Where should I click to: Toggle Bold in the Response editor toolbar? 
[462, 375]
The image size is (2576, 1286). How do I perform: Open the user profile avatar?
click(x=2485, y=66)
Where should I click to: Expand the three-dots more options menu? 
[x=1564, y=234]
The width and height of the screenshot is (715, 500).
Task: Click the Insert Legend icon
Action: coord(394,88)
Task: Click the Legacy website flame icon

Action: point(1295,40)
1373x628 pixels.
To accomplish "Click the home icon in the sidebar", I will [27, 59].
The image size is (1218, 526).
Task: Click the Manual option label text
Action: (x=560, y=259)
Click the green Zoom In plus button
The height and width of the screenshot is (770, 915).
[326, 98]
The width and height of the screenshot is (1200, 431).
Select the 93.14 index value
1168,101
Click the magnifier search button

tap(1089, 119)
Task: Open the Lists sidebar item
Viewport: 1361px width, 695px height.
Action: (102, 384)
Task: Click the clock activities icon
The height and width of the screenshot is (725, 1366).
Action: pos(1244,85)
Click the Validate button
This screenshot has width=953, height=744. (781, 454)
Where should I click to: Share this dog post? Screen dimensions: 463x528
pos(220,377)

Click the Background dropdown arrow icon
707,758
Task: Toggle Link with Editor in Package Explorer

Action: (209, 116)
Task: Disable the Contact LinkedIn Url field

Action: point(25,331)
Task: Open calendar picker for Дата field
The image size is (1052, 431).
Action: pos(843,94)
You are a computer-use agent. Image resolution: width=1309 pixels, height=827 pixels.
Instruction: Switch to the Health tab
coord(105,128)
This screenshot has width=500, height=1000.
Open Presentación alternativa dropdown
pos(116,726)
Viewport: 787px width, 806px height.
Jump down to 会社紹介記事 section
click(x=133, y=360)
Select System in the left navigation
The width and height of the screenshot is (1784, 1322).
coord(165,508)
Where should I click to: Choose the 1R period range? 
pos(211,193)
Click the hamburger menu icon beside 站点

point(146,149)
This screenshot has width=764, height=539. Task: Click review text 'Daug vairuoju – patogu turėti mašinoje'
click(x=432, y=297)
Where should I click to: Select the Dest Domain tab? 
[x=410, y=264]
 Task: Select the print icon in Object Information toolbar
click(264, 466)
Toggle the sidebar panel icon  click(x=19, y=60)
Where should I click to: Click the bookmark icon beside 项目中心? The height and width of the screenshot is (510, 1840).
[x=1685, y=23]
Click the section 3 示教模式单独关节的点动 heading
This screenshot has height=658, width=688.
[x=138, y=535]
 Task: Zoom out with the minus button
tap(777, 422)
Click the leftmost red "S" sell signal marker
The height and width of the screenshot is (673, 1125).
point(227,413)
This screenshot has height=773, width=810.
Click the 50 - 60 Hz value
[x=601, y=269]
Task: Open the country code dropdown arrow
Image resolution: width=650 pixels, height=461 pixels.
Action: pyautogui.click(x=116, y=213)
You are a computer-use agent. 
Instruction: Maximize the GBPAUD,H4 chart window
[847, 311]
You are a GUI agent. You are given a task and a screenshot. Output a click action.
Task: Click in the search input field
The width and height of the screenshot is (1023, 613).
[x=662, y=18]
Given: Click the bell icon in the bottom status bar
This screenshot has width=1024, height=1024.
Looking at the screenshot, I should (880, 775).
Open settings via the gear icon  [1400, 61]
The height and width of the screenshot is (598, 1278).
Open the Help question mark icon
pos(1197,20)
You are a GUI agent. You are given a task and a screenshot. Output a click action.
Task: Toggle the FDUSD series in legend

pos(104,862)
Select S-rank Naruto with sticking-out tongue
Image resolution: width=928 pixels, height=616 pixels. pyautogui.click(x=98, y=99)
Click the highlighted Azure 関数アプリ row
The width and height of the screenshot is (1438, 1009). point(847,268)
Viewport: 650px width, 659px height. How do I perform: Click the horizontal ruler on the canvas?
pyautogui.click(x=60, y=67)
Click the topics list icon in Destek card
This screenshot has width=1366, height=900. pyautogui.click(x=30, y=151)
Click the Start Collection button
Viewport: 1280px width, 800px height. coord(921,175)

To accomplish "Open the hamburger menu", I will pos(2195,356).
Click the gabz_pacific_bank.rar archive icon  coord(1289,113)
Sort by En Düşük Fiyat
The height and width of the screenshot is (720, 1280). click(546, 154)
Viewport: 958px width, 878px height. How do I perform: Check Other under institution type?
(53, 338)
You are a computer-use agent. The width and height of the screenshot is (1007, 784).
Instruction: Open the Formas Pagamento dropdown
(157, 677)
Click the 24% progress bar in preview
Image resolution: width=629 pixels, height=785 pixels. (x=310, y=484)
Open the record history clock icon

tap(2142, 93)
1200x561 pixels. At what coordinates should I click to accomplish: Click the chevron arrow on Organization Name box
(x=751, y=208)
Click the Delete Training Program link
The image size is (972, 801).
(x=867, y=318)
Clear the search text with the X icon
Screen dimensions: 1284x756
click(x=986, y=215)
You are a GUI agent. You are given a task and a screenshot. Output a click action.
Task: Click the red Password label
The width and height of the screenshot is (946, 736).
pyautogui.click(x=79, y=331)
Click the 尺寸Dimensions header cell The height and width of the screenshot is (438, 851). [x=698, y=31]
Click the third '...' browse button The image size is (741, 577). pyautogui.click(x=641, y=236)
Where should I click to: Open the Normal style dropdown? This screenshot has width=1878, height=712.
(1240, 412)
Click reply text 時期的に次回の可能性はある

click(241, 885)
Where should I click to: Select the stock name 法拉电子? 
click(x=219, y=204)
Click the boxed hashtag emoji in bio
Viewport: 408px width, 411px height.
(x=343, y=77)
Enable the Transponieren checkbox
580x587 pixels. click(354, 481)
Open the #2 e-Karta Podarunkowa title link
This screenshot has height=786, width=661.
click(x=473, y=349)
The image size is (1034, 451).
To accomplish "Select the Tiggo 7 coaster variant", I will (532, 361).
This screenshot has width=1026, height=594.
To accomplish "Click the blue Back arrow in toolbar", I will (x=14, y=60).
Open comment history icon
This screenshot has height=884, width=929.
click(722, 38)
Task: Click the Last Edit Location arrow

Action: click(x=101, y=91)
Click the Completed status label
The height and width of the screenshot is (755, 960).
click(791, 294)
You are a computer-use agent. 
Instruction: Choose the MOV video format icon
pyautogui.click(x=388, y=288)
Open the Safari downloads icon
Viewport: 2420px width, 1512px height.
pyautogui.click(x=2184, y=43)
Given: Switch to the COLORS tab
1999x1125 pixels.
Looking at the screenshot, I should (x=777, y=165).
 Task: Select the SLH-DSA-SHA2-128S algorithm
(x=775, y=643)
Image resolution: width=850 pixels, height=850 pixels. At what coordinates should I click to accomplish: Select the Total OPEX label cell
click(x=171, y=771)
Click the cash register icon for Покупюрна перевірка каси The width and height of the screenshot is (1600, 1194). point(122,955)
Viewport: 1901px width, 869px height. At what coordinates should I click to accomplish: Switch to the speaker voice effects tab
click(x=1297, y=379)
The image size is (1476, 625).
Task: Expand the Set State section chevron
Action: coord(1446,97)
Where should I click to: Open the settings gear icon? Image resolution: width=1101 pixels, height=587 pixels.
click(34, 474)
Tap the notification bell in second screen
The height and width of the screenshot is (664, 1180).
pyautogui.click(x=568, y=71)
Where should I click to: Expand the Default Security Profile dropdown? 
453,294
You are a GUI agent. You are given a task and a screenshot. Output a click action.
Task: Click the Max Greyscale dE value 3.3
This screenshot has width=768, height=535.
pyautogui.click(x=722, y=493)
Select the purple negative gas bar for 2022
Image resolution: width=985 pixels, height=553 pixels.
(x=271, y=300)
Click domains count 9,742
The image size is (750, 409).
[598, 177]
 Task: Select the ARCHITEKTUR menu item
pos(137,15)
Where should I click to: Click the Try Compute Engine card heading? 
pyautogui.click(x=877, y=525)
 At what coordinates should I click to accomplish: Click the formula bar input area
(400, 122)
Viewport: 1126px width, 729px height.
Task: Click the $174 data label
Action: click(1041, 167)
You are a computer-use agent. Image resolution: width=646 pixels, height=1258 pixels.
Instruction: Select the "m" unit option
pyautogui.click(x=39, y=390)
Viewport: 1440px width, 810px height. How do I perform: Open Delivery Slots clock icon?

• Your assignment: From the records above, transcribe exactly the run of lines that opens with the line holding "Click the 24% progress bar in preview" and closes with the line holding "Open the Safari downloads icon", both included.

• Answer section:
Click the 24% progress bar in preview
Image resolution: width=629 pixels, height=785 pixels. (x=310, y=484)
Open the record history clock icon

tap(2142, 93)
1200x561 pixels. At what coordinates should I click to accomplish: Click the chevron arrow on Organization Name box
(x=751, y=208)
Click the Delete Training Program link
The image size is (972, 801).
(x=867, y=318)
Clear the search text with the X icon
Screen dimensions: 1284x756
click(x=986, y=215)
You are a GUI agent. You are given a task and a screenshot. Output a click action.
Task: Click the red Password label
The width and height of the screenshot is (946, 736).
pyautogui.click(x=79, y=331)
Click the 尺寸Dimensions header cell The height and width of the screenshot is (438, 851). [x=698, y=31]
Click the third '...' browse button The image size is (741, 577). pyautogui.click(x=641, y=236)
Where should I click to: Open the Normal style dropdown? This screenshot has width=1878, height=712.
(1240, 412)
Click reply text 時期的に次回の可能性はある

click(241, 885)
Where should I click to: Select the stock name 法拉电子? 
click(x=219, y=204)
Click the boxed hashtag emoji in bio
Viewport: 408px width, 411px height.
(x=343, y=77)
Enable the Transponieren checkbox
580x587 pixels. click(354, 481)
Open the #2 e-Karta Podarunkowa title link
This screenshot has height=786, width=661.
click(x=473, y=349)
The image size is (1034, 451).
To accomplish "Select the Tiggo 7 coaster variant", I will (532, 361).
This screenshot has width=1026, height=594.
To accomplish "Click the blue Back arrow in toolbar", I will (x=14, y=60).
Open comment history icon
This screenshot has height=884, width=929.
click(722, 38)
Task: Click the Last Edit Location arrow

Action: click(x=101, y=91)
Click the Completed status label
The height and width of the screenshot is (755, 960).
click(791, 294)
You are a computer-use agent. 
Instruction: Choose the MOV video format icon
pyautogui.click(x=388, y=288)
Open the Safari downloads icon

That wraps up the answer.